Novembro com promessas de melhorias para o servidor estadual
03/11/2017 09:34 - Atualizado em 03/11/2017 09:38
Ponto Final
Ponto Final / Ilustração
Apenas um alívio
A vida do servidor público estadual já não é a mesma faz tempo e, apesar de toda a expectativa de receber os salários atrasados, a estabilidade financeira é algo difícil de ser alcançada, principalmente diante dos vários endividamentos, atrelados à defasagem e ao congelamento salarial e até aumento na contribuição previdenciária. Mas, apesar de todos os percalços, novembro pode terminar melhor que os últimos meses. Após garantia de empréstimo de R$ 2,9 bilhões ao Estado, o governador Luiz Fernando Pezão busca acelerar a liberação dos recursos para regularizar pagamentos de servidores ativos, inativos e pensionistas até o fim deste mês.
E na Uenf?
Em Campos, muitos foram os impactos da crise estadual, mas talvez o mais visível deles seja a greve da Universidade Estadual do Norte Fluminense (Uenf), que completa hoje 91 dias.
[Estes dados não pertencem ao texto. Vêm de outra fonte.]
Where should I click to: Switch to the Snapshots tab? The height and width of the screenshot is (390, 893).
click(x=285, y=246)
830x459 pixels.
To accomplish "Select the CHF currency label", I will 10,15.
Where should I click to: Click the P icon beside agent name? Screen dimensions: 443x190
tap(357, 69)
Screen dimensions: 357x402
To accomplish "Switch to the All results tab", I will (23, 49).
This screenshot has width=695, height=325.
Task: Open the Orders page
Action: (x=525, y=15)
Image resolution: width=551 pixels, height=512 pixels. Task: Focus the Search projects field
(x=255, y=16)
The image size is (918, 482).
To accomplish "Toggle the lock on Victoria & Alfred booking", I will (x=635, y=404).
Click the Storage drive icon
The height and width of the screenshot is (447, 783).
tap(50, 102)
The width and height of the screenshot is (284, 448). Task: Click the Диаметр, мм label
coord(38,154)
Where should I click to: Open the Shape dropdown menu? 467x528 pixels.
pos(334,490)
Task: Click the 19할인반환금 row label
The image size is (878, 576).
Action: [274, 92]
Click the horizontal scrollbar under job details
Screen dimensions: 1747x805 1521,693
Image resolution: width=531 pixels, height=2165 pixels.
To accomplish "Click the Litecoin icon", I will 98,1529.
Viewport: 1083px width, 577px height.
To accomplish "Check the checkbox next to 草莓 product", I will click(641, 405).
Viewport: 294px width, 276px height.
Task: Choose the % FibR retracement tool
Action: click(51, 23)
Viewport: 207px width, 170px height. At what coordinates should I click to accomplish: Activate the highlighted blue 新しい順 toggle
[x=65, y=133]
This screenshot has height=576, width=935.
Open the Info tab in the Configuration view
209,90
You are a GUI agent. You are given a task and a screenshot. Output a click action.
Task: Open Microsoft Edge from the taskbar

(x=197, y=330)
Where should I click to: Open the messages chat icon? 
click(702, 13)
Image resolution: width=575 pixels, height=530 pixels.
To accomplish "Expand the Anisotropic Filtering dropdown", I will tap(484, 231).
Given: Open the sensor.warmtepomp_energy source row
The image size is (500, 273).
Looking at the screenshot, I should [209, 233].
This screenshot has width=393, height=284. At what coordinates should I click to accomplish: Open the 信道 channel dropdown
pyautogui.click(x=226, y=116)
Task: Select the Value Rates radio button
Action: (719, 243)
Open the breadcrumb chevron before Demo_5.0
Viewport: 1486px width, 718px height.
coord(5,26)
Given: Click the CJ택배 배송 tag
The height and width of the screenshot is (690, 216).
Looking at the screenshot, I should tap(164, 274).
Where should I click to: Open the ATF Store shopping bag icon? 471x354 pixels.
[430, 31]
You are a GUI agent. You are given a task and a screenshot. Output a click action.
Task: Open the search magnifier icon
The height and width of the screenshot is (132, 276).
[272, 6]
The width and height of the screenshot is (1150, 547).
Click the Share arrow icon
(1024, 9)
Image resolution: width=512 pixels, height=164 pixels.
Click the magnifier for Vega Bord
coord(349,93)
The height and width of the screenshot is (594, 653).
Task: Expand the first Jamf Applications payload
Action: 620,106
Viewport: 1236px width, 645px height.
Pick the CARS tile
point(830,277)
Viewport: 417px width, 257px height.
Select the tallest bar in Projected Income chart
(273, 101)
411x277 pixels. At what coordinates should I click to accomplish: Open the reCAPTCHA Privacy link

No entanto, não é só a questão salarial dos servidores o que motiva a paralisação. O sucateamento da universidade e o atraso no repasse aos bolsistas também estão na lista de queixas. O problema é que os R$ 2 bilhões previstos para serem liberados pelo banco europeu ainda este mês bancam apenas os salários atrasados. Sendo assim, outras situações que motivam a greve não têm prazo para serem sanadas. Os outros R$ 900 milhões estão previstos em 60 dias e não há garantia que esse dinheiro colocará fim à crise nas universidades estaduais.
Greve ainda sem fim
Tendo em vista a última sessão extraordinária do Conselho Universitário da Uenf (Consuni), realizada na última terça-feira — com a participação da comunidade discente e docente —, a volta das atividades na instituição está condicionada para além da questão salarial. Os estudantes seguem questionando a paralisação e temem que o movimento, ainda sem prazo para o fim, vire uma espécie de “férias” prolongadas. Já o Conselho reforçou o alerta sobre a atual situação de calamidade pública em que se encontra a universidade e exige a imediata aprovação da PEC 47. A Proposta de Emenda Constitucional prevê o repasse mensal dos duodécimos do orçamento às universidades estaduais, dando mais autonomia.
Preocupação
Segundo o reitor Luís Passoni, a Uenf não recebe verba alguma do Estado há dois anos. Sem serviço de vigilância desde o final do ano passado, a Universidade vem sendo alvo de ações de vandalismo e roubos. Passoni manifestou preocupação com relação ao futuro do Estado do Rio, lembrando que daqui a três anos termina o período de moratória. Na sua opinião, a situação poderá ficar ainda pior, uma vez que o governo federal deverá cobrar do Estado medidas de recuperação. No entanto, observou, “nada vem sendo feito para aumentar a arrecadação, uma vez que todas as medidas se restringem a cortes de gastos”. Segundo o reitor, este problema não diz respeito tão somente ao Estado do Rio de Janeiro, mas reflete uma política nacional.
Mobilizações
Dentre as demais medidas acordadas pelos participantes do Consuni, está a realização de debates e encontros setorizados, nos laboratórios e centros, com o intuito de discutir a situação e propor soluções junto com os estudantes, contribuindo para que eles também se mobilizem em defesa da universidade. Também serão realizadas visitas dos membros do Consuni à Alerj. Outra proposta foi dar mais visibilidade interna aos cronogramas de ações que vêm sendo realizadas pelas entidades representativas da comunidade universitária.
Cobrança
O governador Pezão voltou a comentar sobre a interpelação judicial que a Procuradoria Geral do Estado ingressou no Supremo Tribunal Federal (STF) para que o ministro da Justiça, Torquato Jardim, esclareça as afirmações que fez em entrevistas à imprensa com acusações contra a Polícia Militar e a secretaria de Segurança do Rio de Janeiro. “Se há investigações ou indícios, isso deve ser apurado e tudo tem que ser comprovado”. Outras instituições, além do Governo do Estado, já pediram esclarecimentos ao ministro, como a Câmara dos Deputados, a Alerj e o Ministério Público Estadual.
“Sei dos nossos erros”
Sobre o suposto envolvimento de agentes de segurança com criminosos, como mencionou o ministro, Pezão afirmou que essa prática é combatida com rigor pelo Estado. “Se tem uma polícia que cortou na própria carne foi a nossa. Infelizmente, ainda há esses problemas, e nunca escondemos isso. Sei dos nossos erros, das nossas mazelas, mas as corregedorias atuam com firmeza. O que não se pode é julgar uma corporação inteira, uma corporação que está na rua enfrentando criminosos que possuem armas poderosas que nem os policiais têm autorização para usar”.